Data parameterization for optimization, like neural style or feature viz.

Modules:

• PixelImage an image to be optimized.
• SpectralImage an image Fourier-parameterized to ease optimization.
• CorrelateColors assumes the input is an image with decorrelated color components. It correlates back the color using some ImageNet precomputed correlation statistics to ease optimization.

• classification.py tests bones for classifiers on MNIST or CIFAR10
• conditional.py tests class conditional layers with a conditional classification task argmin L(f(x, z), y) where x is a MNIST sample, z a class label, and y = 1 if z is the correct label for x, 0 otherwise.

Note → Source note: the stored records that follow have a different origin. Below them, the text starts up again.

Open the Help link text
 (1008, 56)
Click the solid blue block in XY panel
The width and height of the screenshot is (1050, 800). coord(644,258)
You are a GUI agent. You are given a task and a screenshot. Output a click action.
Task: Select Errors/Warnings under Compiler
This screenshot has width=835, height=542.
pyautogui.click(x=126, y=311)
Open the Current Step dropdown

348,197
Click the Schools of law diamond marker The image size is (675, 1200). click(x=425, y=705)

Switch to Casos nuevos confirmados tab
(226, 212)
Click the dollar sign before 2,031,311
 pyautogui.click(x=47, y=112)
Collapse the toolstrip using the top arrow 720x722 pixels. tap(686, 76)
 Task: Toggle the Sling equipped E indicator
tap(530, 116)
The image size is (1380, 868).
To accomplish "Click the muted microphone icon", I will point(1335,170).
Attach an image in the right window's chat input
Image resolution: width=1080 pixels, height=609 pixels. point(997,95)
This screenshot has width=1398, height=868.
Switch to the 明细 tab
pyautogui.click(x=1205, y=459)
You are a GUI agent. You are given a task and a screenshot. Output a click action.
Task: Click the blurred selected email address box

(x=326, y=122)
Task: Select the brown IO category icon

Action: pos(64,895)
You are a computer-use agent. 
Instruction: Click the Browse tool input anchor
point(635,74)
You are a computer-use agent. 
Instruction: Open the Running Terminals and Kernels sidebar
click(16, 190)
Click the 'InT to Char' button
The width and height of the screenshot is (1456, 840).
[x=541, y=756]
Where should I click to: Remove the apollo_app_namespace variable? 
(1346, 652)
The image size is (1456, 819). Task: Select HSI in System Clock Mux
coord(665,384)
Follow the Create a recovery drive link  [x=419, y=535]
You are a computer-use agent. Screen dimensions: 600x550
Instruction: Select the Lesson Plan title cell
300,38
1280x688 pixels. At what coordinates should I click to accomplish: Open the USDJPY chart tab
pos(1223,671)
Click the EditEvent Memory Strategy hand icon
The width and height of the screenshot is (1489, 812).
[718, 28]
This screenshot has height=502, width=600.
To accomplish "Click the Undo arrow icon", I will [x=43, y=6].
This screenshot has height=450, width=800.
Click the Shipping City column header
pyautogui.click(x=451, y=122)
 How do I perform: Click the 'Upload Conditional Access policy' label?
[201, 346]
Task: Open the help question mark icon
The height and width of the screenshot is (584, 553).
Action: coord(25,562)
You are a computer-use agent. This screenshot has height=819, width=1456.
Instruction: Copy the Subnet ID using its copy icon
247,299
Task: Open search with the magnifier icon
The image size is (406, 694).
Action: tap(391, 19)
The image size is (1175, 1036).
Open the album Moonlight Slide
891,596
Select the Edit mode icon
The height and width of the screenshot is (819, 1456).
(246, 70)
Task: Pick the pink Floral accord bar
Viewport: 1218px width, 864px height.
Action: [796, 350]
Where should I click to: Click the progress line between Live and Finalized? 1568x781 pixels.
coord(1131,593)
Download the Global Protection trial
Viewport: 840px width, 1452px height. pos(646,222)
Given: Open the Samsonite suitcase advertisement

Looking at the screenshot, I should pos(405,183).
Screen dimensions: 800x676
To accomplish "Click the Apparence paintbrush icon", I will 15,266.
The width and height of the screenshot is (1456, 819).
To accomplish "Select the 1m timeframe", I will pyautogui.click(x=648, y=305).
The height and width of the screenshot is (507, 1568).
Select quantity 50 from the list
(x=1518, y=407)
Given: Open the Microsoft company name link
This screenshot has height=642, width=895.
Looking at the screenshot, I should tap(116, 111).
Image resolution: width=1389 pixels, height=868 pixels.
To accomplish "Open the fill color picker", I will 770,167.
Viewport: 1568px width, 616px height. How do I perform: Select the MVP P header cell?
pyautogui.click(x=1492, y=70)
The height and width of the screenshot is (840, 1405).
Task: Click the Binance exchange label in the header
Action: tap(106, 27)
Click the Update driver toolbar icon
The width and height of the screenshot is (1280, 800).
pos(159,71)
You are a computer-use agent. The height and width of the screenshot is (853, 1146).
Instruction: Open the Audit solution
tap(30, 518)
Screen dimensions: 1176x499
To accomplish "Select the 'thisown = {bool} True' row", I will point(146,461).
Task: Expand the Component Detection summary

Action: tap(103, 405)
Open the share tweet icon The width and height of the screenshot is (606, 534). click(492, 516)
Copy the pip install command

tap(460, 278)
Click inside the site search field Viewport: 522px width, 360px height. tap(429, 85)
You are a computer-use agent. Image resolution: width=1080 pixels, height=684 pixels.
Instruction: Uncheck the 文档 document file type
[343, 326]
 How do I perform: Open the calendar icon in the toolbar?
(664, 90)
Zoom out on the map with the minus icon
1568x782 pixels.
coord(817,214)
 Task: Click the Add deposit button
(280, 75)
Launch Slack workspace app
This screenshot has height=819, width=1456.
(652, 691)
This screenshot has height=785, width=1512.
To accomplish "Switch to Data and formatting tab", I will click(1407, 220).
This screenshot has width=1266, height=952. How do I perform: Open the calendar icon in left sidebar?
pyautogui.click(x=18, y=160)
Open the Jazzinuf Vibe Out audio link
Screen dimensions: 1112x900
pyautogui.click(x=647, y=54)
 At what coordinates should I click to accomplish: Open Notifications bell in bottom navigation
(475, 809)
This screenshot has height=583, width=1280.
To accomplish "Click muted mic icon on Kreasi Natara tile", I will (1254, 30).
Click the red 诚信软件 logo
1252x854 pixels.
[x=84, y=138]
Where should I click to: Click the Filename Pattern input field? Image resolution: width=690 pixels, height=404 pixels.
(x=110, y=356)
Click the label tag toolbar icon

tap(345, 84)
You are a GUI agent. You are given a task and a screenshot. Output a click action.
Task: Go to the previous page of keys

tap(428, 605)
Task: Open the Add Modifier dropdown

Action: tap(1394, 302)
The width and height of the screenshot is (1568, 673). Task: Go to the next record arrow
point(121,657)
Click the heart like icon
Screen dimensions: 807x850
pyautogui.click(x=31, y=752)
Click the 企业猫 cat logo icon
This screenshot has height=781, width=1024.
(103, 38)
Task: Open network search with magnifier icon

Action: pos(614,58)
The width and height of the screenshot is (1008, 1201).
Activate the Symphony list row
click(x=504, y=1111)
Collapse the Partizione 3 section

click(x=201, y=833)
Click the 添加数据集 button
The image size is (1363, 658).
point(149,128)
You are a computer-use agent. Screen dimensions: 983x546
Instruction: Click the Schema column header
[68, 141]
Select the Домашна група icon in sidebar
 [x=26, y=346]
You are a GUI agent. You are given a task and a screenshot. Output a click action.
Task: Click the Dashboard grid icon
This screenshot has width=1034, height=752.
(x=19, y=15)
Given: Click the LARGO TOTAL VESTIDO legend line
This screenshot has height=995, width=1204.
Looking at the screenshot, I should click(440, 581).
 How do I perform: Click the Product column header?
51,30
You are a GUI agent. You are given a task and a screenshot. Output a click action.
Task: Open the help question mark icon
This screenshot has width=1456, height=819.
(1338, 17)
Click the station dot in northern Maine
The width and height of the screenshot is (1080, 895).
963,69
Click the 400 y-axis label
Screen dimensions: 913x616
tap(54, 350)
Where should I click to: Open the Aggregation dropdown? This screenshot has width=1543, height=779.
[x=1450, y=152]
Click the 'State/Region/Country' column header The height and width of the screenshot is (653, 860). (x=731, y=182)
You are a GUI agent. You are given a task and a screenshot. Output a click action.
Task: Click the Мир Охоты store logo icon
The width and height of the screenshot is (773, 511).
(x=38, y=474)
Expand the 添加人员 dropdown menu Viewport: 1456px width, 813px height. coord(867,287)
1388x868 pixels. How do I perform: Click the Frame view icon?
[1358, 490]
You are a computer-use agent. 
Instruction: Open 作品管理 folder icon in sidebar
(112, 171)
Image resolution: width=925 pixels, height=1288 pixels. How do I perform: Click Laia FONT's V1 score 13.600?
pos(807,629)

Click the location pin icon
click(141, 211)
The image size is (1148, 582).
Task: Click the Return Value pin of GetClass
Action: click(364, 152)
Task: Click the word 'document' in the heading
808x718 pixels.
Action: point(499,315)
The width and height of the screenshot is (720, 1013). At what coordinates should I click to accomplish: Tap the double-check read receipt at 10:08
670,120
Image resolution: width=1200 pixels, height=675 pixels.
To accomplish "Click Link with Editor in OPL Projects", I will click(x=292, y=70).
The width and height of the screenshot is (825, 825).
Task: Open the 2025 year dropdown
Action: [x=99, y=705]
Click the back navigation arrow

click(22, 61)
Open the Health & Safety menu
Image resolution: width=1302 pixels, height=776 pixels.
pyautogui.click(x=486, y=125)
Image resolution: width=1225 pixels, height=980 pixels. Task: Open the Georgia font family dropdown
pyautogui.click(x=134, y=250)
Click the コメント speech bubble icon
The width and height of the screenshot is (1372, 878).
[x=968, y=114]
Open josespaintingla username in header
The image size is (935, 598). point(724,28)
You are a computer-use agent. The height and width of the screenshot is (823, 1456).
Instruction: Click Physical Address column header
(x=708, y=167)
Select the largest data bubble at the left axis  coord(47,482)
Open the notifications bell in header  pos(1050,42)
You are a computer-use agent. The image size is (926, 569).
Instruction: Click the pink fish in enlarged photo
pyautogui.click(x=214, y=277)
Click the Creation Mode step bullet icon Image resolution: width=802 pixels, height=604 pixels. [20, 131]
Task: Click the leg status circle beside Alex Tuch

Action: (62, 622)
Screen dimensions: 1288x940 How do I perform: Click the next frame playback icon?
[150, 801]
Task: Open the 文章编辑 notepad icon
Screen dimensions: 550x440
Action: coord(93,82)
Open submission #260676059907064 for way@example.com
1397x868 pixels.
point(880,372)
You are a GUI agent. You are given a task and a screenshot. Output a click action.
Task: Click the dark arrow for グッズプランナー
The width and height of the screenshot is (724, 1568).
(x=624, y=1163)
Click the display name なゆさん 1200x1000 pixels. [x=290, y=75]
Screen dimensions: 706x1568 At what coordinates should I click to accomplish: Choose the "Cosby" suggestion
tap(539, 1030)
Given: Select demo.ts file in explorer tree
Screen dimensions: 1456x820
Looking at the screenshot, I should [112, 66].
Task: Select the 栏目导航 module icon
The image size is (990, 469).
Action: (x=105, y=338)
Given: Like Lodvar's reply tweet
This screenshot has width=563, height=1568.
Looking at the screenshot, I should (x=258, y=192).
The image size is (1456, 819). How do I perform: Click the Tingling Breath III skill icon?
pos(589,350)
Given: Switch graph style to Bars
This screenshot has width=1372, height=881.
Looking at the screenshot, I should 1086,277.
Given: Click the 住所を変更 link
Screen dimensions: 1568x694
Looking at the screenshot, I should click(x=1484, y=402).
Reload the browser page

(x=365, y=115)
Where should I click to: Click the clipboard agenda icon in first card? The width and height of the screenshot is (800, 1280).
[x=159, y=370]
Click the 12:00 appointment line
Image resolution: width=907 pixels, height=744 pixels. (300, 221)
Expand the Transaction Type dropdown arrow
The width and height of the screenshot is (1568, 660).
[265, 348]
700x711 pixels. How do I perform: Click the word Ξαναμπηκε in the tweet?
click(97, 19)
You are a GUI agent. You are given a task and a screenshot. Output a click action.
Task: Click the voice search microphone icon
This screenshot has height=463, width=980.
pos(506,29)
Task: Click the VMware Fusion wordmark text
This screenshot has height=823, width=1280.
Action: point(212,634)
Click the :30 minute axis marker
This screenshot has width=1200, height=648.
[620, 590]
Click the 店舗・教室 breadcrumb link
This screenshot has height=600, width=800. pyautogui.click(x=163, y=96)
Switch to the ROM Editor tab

Since OpenCV is an optional dependency, you might want to run tests in such a setup (therefore not testing Canny). You can do so by excluding the require_opencv pytest custom marker like so:

pytest -m "not require_opencv"

Code is formatted using YAPF.

For now, the CI doesn't check for code format, and the config files for yapf isn't there, but do your best to format your code using YAPF (or at least comply with PEP8 🙂)

Code is linted using Flake8. Do your best to send code that don't make it scream too loud 😉

You can run it like this:

flake8 torchelie

Despite typing being optional in Python, type hints can save a lot of time on a project such as Torchélie. This project is type-checked using mypy. Make sure it passes successfully, and consider adding type hints where it makes sense to do so when contributing code!

You can run it like this:

mypy torchelie

Common widespread naming best practices apply.

That being said, please specifically try to avoid using l as a variable name, even for iterators. First, because of E741 (see PEP8 "names to avoid"), second because in the context of Torchélie it might mean layer, label, loss, length, line, or other words that are spread among the codebase. Therefore, using l would make it considerably harder to understand code when reading it.